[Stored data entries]
****
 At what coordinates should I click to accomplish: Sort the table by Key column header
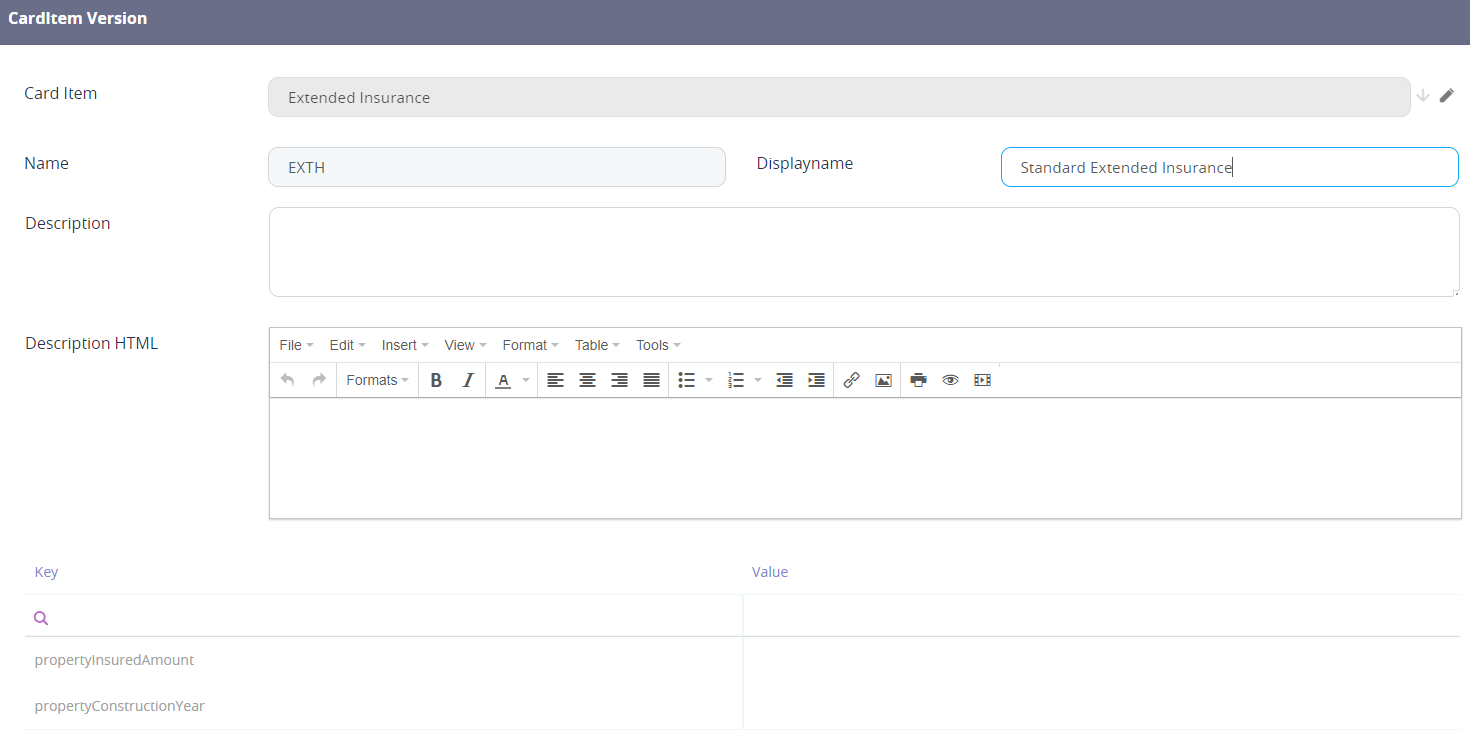pos(46,572)

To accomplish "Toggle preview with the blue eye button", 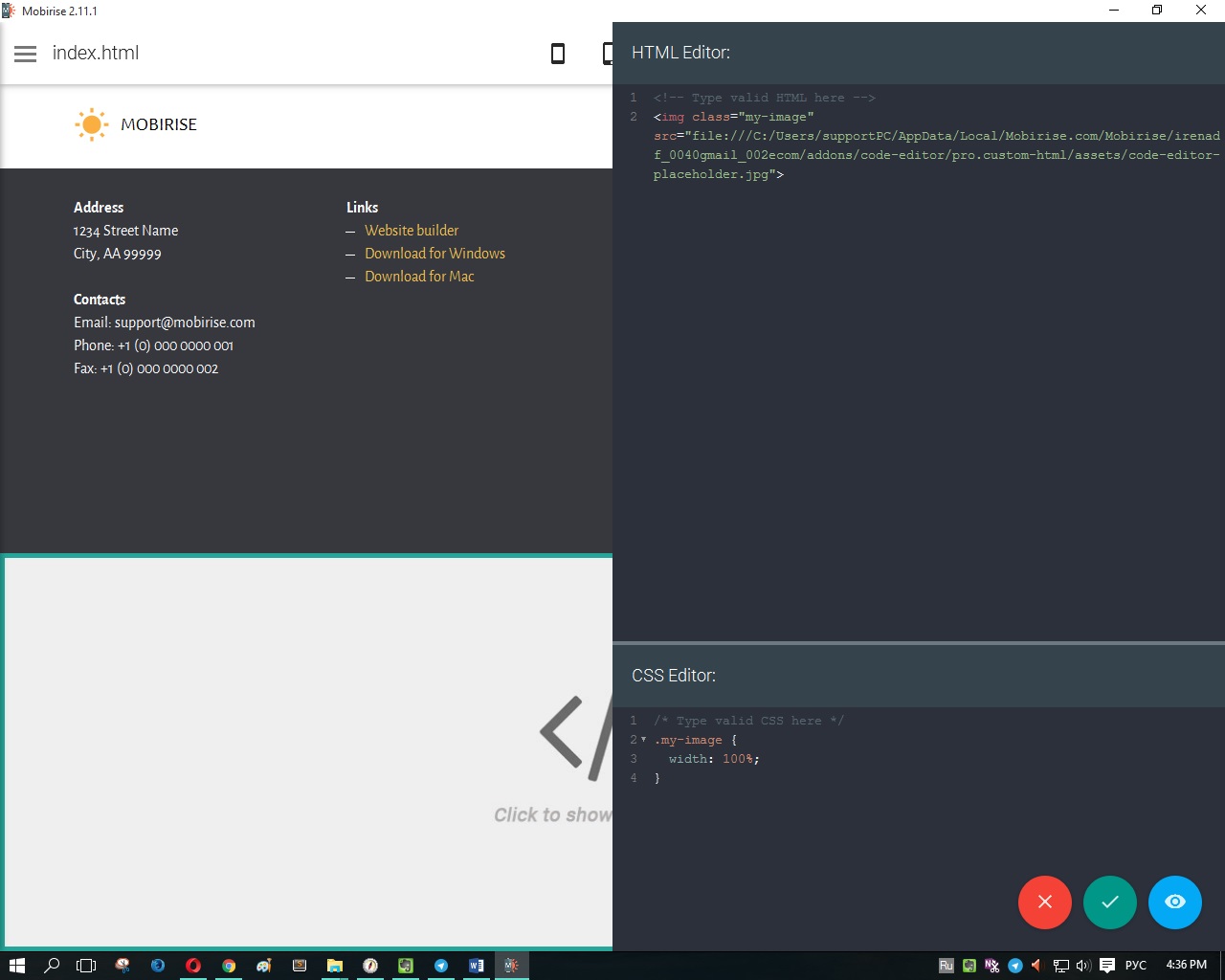I will point(1175,902).
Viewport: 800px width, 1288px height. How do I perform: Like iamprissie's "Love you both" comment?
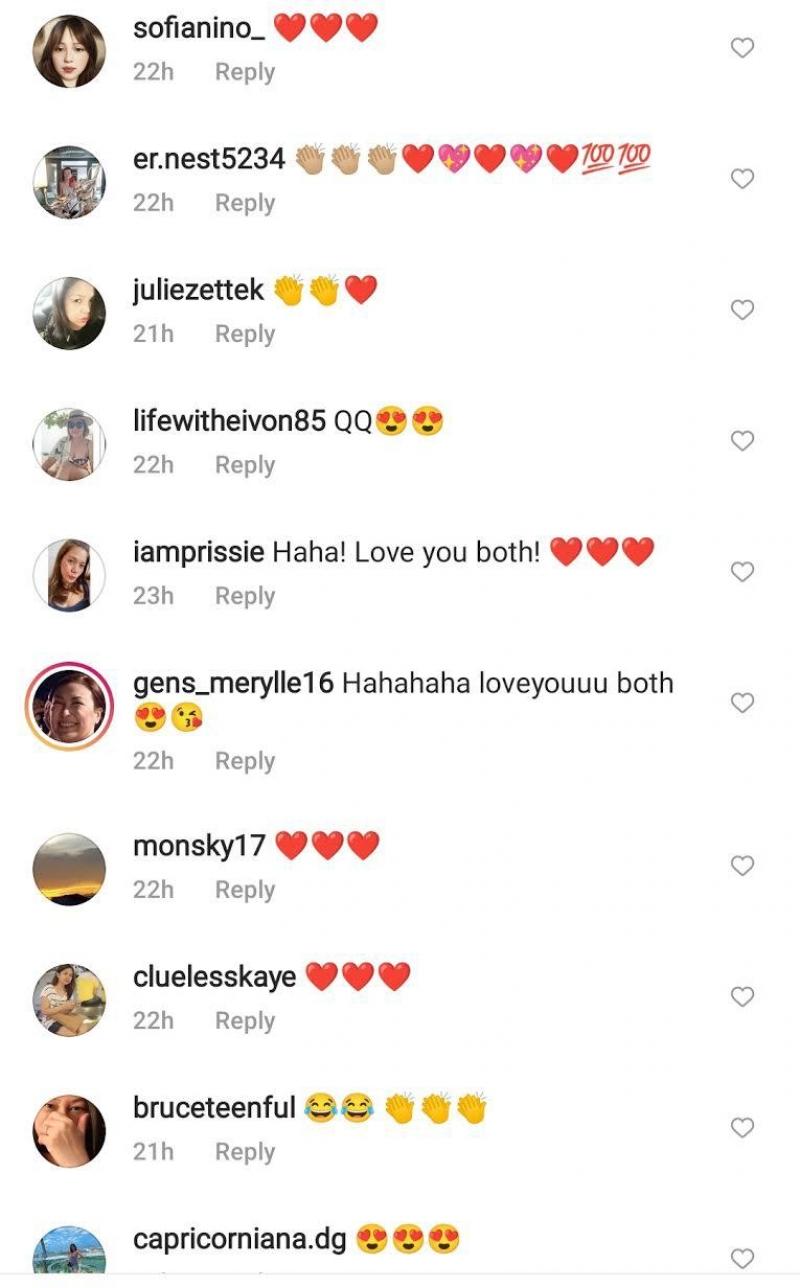click(742, 572)
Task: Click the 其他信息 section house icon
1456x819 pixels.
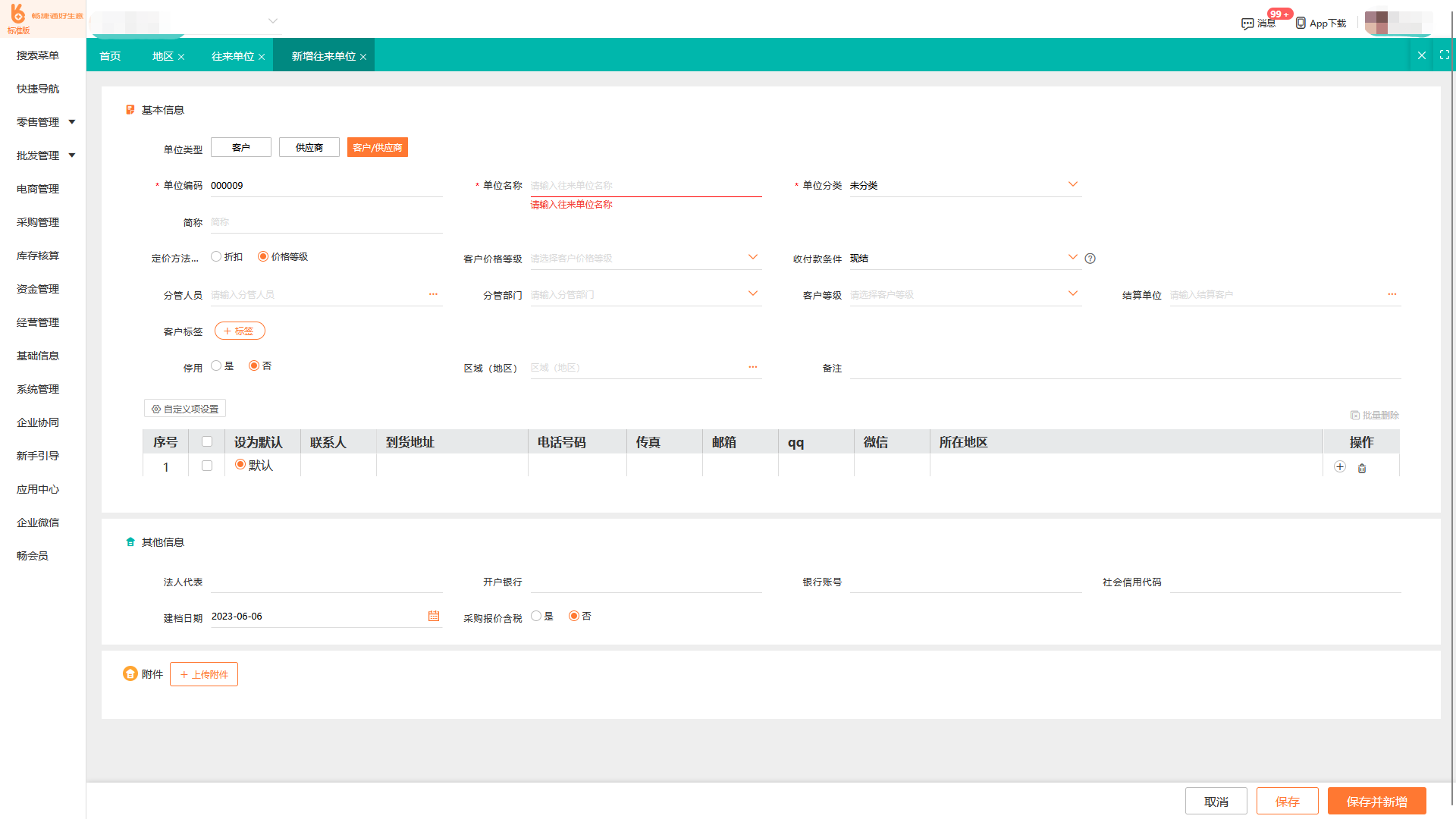Action: click(x=130, y=543)
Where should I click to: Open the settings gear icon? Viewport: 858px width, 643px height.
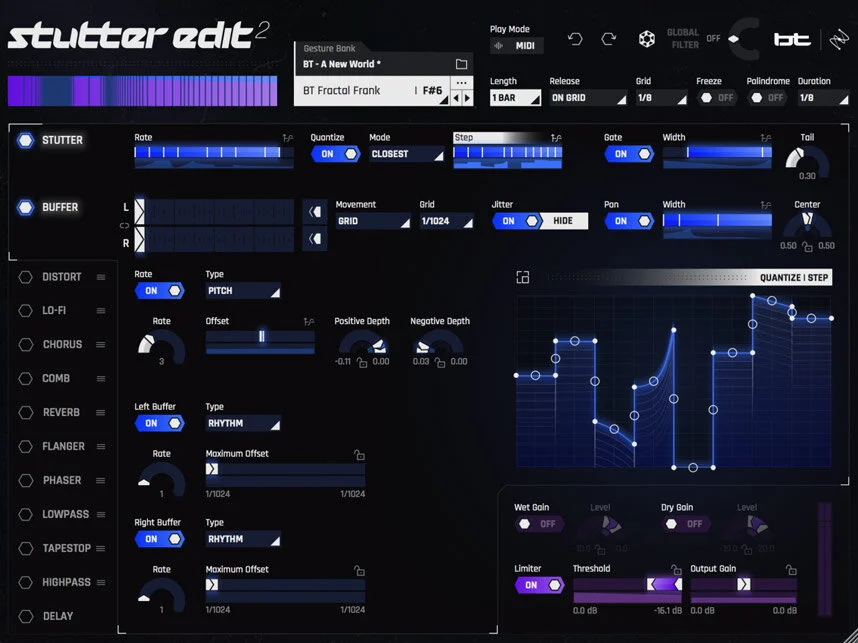click(x=645, y=38)
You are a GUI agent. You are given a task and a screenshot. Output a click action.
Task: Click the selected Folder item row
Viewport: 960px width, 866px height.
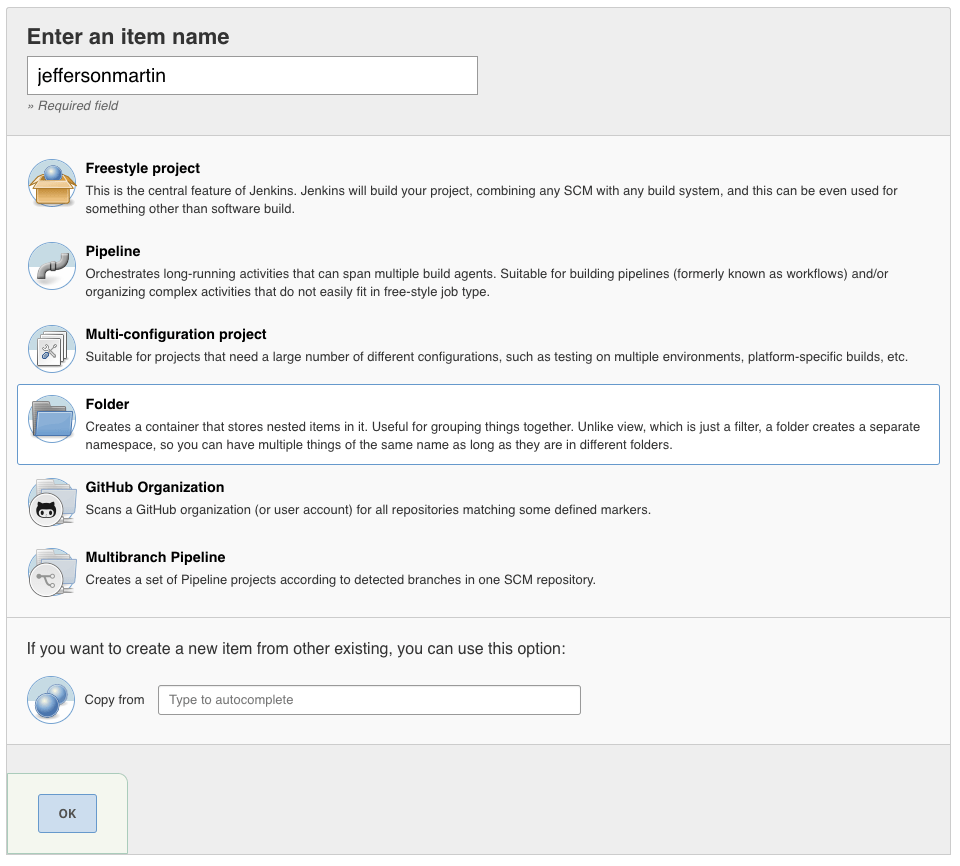480,421
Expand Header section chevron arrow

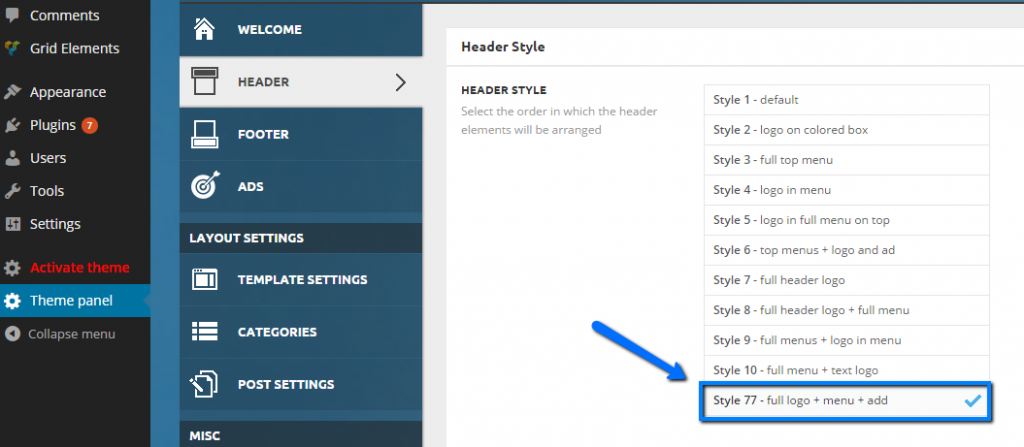(401, 82)
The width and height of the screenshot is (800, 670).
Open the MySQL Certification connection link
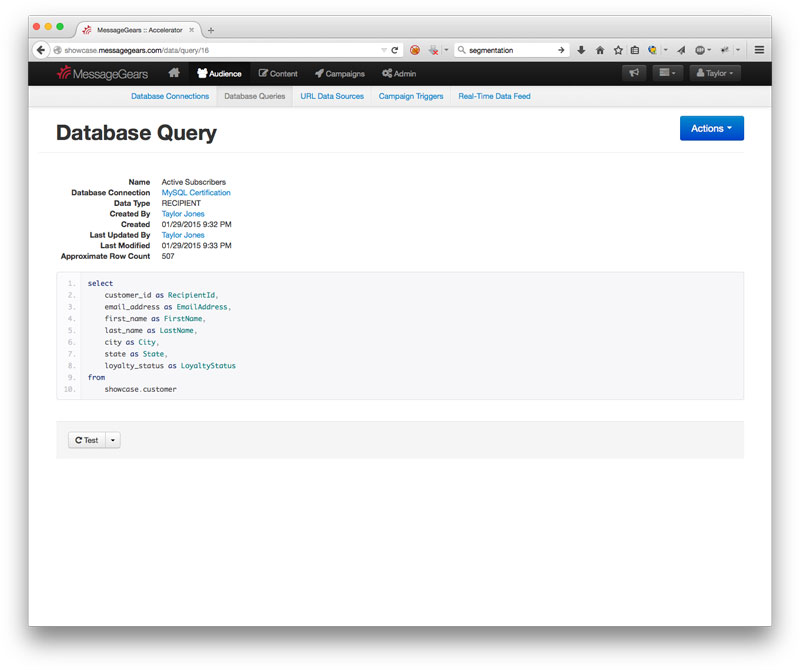(196, 192)
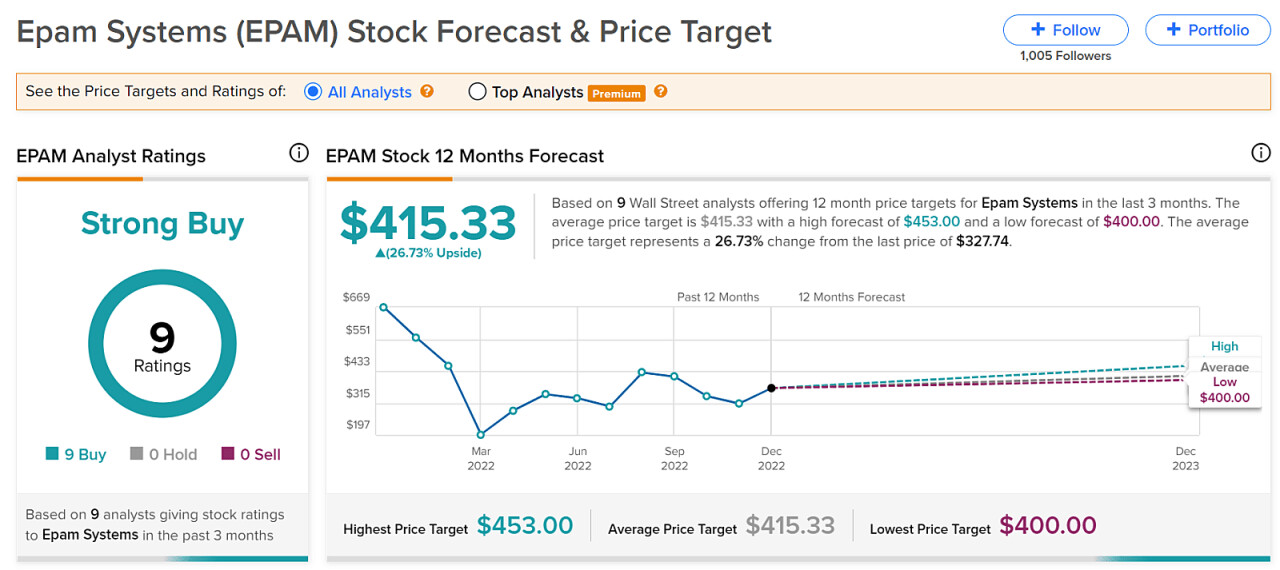Image resolution: width=1280 pixels, height=570 pixels.
Task: Click the Past 12 Months chart label
Action: point(718,297)
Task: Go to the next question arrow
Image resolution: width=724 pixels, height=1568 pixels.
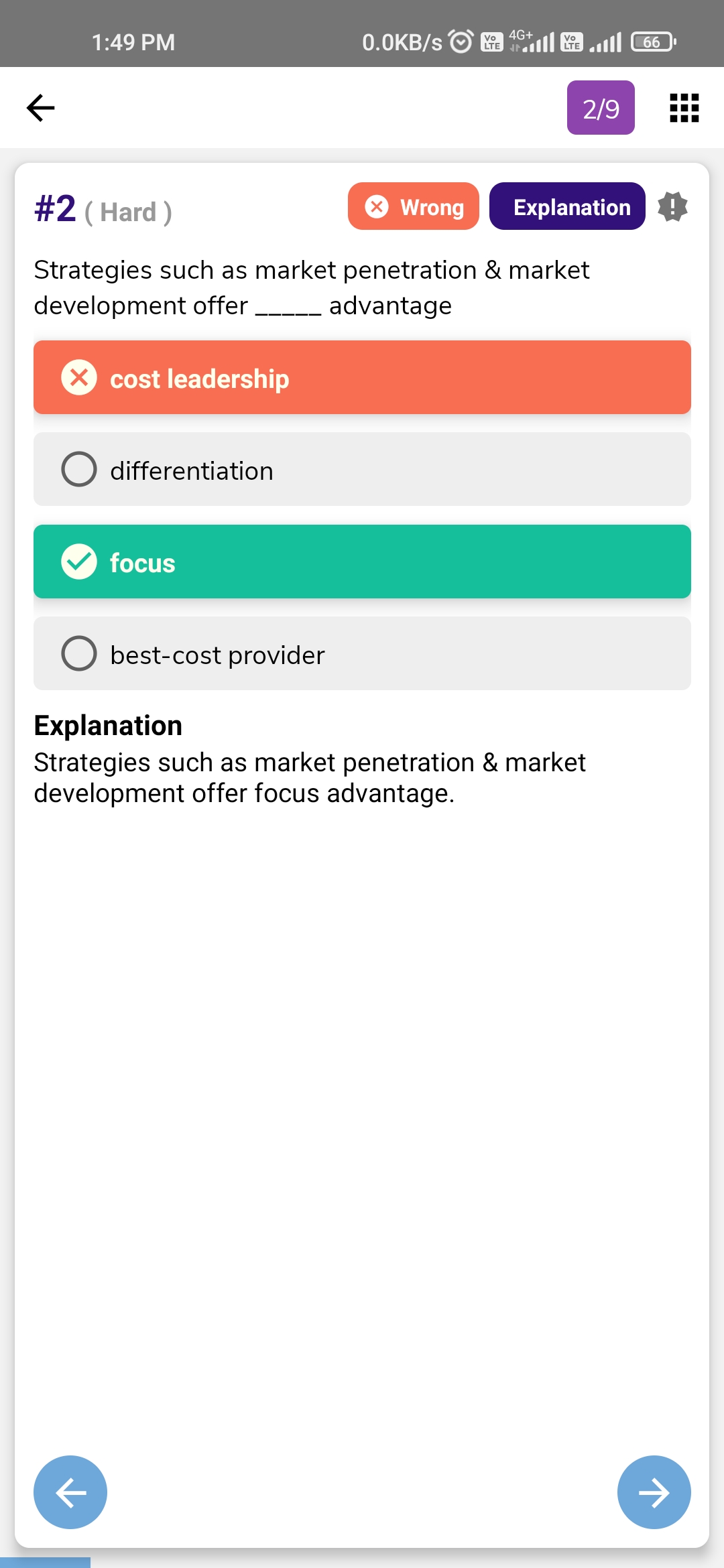Action: [654, 1492]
****
## The task
Only the number is wanted here. Please work out how many lines of the records contain "screenshot".

## Expected output
2